Big moves

The big spaces. Built as an ode to human greatness, yet they can so easily make one feel so small. So overwhelmed. So unwelcomed. So out of place. And yet, despite the harshness of this stage, there is a way to more than hold your own against a backdrop made out of towering buildings and impossibly wide roads. There is a way to make yourself stand out. No matter how big a space can get, it will always be dwarfed by a big idea. Presence is something that comprehensively trumps size. This black Aston Martin V8 provides a compelling masterclass in how to achieve just that, gracefully transcending its dimensions to claim the coveted high ground.

Against the silent buildings, the growl of the 7.3l V8. Against their static contemplation, the neck snapping acceleration. Against the sky scraping monoliths, the muscular sculpted body. It’s a car for big moves. Looking the part and delivering that all important big drive. It’s not meant to be nimble, it’s meant to be commanding. It’s created to deliver an intoxicating experience of power. A much upgraded engine, paired with a beefed up AP Racing brakes package, keeping its cool courtesy of an aluminium radiator, making sure that this beast never even breaks sweat.

In front of us is one of the flagship creations of Pugsley and Lewis, the South London based Aston Martin specialists, who have been dedicated to the brand for over 30 years. Owned by co-founder Tim Lewis, this car instigated the development of a number of industry first upgrades, focussed on the Aston Martin V8 range. You would be tempted to think that the exterior, particularly that confident bonnet bulge, has been revised as well, but, despite the looks that are just as compelling today as they were back in the 70s, it was left completely stock, although the pairing of the early spec bonnet with the late spec Ronal wheels is unusual. Tim just loves it looking that way, he just wanted the car to offer a drive that can be just as rewarding, especially in modern traffic. It’s a very interesting package. The red leather seats are soft and welcoming, the ride absorbs the small bumps, but instantly responds to the big ones, the steering is heavy and direct. It was never meant to be lightweight. Just look at the size of Aston Martin letters on the engine’s cam covers. Where other manufacturers were drilling holes everywhere they could think of in order to save weight, Aston Martin added a good few hundreds of grams just to get their name visible in the engine bay. This is not how you win races, but it may very well prove to be a winner if the contest is about usable performance. The manual gearbox gives that mechanically satisfying experience, extracting all the potential from the V8 and, at motorway speeds, it has enough power in reserve to embarrass some modern performance cars, should the circumstances require that. On a long journey, the miles fly by and the grand touring magic of the Aston Martin V8 works just as it did decades ago, when it arrived on the scene to succeed the groundbreaking DBS.

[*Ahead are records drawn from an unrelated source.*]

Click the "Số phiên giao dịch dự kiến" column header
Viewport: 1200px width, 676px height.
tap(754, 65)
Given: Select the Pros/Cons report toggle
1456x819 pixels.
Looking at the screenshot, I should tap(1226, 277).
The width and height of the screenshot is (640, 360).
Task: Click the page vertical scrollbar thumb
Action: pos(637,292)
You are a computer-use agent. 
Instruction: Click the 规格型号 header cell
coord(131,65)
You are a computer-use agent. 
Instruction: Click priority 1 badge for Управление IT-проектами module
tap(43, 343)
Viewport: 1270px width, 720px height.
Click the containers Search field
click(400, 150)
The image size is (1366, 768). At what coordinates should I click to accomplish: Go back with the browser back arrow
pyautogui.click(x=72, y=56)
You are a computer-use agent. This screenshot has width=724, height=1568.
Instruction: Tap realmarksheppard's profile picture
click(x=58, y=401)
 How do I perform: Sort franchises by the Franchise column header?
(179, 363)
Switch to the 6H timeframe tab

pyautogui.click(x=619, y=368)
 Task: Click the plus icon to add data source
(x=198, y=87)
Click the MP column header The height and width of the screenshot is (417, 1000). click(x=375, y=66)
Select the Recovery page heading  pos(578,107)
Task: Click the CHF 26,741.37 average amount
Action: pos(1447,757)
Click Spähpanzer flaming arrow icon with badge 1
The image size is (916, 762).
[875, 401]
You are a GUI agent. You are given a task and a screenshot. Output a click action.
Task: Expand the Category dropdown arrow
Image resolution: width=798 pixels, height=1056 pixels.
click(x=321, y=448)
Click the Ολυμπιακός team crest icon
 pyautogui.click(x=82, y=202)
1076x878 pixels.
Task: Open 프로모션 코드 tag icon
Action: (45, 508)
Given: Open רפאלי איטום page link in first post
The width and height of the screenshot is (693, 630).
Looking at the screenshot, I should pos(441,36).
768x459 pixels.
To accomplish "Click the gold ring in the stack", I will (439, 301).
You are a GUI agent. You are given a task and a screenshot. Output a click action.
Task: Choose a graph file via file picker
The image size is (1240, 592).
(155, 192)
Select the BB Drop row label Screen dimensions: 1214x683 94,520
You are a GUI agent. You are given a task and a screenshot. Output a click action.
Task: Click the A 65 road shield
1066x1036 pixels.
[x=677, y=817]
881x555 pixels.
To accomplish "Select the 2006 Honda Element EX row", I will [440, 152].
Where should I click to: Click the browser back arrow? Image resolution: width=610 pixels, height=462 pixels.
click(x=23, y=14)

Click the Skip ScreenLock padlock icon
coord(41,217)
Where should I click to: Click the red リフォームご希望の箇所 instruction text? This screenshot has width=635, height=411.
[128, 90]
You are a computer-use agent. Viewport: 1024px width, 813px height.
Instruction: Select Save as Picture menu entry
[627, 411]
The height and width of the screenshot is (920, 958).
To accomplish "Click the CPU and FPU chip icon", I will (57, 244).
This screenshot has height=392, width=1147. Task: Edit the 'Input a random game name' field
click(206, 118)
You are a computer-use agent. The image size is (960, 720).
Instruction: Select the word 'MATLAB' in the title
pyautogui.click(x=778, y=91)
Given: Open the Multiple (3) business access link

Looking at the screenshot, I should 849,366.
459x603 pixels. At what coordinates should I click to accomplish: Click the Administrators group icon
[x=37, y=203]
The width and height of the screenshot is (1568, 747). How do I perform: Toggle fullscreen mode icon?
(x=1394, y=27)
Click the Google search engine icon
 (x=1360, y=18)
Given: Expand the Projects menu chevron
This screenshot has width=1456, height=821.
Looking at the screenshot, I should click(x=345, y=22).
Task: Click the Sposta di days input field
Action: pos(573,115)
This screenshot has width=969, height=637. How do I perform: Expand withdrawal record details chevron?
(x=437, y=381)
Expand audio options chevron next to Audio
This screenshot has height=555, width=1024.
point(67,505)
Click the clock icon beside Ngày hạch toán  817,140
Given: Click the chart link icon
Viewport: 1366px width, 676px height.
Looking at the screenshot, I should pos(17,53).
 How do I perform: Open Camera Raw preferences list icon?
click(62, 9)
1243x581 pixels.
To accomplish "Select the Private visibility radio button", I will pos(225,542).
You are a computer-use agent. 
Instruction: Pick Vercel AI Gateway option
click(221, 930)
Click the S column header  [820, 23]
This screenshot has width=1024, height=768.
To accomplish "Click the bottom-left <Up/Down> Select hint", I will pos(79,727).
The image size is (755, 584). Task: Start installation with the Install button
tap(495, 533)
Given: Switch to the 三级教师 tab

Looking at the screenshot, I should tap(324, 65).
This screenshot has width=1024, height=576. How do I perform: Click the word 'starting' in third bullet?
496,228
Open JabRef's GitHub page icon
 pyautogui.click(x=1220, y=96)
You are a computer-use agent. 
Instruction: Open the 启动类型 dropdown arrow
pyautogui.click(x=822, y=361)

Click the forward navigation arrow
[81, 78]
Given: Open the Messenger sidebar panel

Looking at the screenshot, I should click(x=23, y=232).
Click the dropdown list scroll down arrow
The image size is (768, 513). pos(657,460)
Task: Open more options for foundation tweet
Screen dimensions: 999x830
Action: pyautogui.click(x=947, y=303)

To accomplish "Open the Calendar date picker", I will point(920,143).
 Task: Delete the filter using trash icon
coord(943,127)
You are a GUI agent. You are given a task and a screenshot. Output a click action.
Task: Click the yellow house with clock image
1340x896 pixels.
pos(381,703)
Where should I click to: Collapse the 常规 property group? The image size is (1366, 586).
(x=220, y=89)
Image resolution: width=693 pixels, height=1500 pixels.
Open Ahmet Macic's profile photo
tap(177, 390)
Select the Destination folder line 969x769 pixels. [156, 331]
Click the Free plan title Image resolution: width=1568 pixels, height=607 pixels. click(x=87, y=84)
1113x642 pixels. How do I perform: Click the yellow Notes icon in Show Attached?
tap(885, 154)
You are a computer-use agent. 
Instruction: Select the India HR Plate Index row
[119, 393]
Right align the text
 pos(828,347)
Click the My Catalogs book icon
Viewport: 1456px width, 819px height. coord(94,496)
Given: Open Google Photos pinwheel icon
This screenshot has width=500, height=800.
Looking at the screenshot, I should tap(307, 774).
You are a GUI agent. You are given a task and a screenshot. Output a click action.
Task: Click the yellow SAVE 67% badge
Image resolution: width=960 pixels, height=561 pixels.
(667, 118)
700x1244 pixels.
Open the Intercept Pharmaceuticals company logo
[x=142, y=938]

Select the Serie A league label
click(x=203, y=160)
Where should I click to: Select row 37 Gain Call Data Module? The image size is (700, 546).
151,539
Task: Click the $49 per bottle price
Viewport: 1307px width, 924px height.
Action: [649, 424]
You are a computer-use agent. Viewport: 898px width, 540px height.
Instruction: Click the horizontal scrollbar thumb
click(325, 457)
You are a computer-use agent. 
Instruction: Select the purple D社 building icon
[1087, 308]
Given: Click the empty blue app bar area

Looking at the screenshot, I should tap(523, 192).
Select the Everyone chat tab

Widely regarded as British design icons, the bodies of the early DB series of Aston Martin were in fact created in Italy, by Carrozzeria Touring, using their patented Superleggera construction method. That all changed in 1967, with the William Towns designed DBS, that later, in 1972, was revised to take the shape of the V8, a car that Aston Martin kept into production until 1989. Despite the incredibly long production lifespan, the production number is incredibly low, due to the fact that these were hand made cars, requiring over 1200 man-hours to finish. The engine’s factory displacement was 5.3l, which makes you appreciate just how special Tim’s car is. The V8 is also one of the coveted models that were used in the James Bond series, driven by Timothy Dalton in the Living Daylights. Although 007’s car was fitted with lasers and missiles, I very much doubt it drove anywhere near as well as the Pugsley and Lewis restomod, but it was still impressive enough to be selected for a comeback role in the upcoming No Time to Die.

We are in East London and the beautiful Art Deco building that the black V8 is circling is the historic former headquarters of the English CWS, the Co-operative Wholesale Society, the predecessors of today’s Co-operative Group. Opened in 1932, the building was an ode to the company’s ideology of co-operation and the many bas reliefs adorning the facade depict scenes of people working together. The building itself is an expression of the triumph of the company’s ideas, the result being one of the most spectacular of its kind in London. What makes us extra special is that the architects of the Art Deco movement were fascinated by cars and designed their creations with the aim to be observed from the cars speeding past them. We happily oblige.

As night falls, the silhouette of the V8 is slowly being reduced to a pair of inquisitive eyes. It is time to let this beast back into its natural habitat. I reluctantly say goodby and I watch it disappear into the sea of glowing lights that take over the metropolis at night. The sound still reverberates off the surrounding buildings long after the car is out of sight. I can’t help feeling a bit empty, but also inspired. This car truly moved me. Big time.